- Occupations: Rowe Professor in Ancient Near Eastern Studies, The University of Chicago

Academic background
- Education: Yale University (BA) University of Pennsylvania (PhD)

= Gil Stein (archaeologist) =

American archaeologist

Gil Stein (born January 9, 1956) is an American archaeologist. He was director of the Institute for the Study of Ancient Cultures (then Oriental Institute) at the University of Chicago from 2003 to 2017.

Stein received a B.A. from Yale University in 1978 and a Ph.D. in 1988 from the University of Pennsylvania. In 1990, he was appointed an assistant professor at the Department of Anthropology at Northwestern University, and in 2001 became a full professor at the same department. In 2002, he moved to the University of Chicago.

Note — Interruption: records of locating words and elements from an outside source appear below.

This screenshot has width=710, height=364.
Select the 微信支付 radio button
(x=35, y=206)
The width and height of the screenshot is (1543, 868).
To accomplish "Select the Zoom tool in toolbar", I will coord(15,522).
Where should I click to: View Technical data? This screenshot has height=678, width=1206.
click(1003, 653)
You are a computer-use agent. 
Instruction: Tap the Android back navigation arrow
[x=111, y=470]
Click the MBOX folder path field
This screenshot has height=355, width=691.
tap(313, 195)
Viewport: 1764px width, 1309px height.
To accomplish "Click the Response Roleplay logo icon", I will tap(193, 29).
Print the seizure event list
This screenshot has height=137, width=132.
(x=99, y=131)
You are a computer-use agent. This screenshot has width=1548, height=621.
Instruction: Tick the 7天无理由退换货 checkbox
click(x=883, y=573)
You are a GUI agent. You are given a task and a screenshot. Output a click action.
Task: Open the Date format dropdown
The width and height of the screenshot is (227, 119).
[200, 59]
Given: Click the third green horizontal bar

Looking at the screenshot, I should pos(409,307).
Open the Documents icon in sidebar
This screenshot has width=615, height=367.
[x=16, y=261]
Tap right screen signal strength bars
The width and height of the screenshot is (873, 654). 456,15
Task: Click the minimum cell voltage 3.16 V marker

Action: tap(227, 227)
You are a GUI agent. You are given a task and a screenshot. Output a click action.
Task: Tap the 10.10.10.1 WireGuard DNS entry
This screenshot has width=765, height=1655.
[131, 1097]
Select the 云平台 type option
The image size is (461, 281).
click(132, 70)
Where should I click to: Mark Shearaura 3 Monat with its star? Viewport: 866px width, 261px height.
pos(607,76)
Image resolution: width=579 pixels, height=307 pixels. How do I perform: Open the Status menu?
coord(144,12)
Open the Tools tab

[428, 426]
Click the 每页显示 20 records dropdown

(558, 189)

From 2008 to 2010, he jointly directed the Joint Syrian-American Archaeological Research Project at Tell Zeidan of the Ubaid culture. In 2017, Stein was appointed Senior Advisor to the Provost for Cultural Heritage at the University of Chicago. Since 2013, Stein has directed the Surezha Project at Girdi Surezha spanning the Halaf to Late Chalcolithic cultures.

==Publications==
- Rethinking World Systems - Diasporas, Colonies, and Interaction in Uruk Mesopotamia, Tucson: University of Arizona, 1999. ISBN 0-8165-2009-7
- The Archaeology of Colonial Encounters: Comparative Perspectives. School of American Research Press, 2005.